» What the task requires: Please report how many lines in the records below contain the word "menu", and give nothing else.

» Stored data entries:
▼

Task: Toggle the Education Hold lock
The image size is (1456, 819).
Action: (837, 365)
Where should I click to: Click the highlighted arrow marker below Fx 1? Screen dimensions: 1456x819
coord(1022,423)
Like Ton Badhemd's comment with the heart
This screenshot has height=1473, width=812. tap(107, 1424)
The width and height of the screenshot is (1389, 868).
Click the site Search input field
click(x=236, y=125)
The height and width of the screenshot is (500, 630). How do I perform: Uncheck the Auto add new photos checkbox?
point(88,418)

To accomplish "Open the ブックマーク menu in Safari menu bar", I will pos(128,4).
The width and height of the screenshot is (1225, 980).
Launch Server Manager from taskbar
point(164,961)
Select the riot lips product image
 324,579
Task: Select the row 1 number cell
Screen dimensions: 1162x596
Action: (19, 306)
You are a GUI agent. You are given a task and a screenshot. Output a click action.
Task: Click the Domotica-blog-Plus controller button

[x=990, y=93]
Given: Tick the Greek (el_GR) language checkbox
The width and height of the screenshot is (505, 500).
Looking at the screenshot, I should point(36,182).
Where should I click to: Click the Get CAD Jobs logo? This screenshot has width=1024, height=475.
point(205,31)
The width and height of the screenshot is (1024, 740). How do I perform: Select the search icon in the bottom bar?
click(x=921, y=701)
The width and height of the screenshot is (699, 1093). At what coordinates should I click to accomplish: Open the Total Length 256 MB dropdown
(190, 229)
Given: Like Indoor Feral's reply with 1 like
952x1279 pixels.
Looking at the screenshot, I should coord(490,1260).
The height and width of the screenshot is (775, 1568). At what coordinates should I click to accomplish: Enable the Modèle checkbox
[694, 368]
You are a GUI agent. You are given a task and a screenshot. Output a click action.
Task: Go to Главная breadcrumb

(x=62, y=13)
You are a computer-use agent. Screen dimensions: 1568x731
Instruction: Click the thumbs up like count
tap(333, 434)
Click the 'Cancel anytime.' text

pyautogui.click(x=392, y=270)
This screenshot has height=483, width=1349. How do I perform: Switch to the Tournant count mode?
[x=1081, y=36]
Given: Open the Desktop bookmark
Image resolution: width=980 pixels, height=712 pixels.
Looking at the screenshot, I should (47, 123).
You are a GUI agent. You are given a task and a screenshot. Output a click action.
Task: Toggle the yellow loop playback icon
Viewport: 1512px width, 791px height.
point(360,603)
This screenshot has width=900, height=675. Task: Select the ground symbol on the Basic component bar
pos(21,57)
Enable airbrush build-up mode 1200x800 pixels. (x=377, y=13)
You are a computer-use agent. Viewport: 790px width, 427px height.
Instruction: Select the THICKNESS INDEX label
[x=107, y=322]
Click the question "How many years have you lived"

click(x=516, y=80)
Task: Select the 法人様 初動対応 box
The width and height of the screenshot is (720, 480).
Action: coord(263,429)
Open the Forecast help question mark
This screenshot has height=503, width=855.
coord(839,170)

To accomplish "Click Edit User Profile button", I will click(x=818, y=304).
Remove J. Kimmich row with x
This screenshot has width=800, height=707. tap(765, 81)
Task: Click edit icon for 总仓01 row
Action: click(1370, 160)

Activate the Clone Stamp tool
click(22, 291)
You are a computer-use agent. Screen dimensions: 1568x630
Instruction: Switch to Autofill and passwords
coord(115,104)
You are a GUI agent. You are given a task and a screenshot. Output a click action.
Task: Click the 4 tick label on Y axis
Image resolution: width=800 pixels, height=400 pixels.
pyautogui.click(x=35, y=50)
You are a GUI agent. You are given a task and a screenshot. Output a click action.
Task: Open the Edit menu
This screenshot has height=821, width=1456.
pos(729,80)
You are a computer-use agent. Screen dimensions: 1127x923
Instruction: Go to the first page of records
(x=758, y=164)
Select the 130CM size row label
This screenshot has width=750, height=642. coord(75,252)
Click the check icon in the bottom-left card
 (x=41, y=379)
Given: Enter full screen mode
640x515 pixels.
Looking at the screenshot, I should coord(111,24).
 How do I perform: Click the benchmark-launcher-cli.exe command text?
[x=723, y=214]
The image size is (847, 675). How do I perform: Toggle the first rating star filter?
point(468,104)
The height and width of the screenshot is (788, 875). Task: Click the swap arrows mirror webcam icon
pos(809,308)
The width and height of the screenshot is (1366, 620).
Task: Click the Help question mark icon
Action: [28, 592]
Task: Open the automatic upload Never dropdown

▲

» Solution for this exercise: 2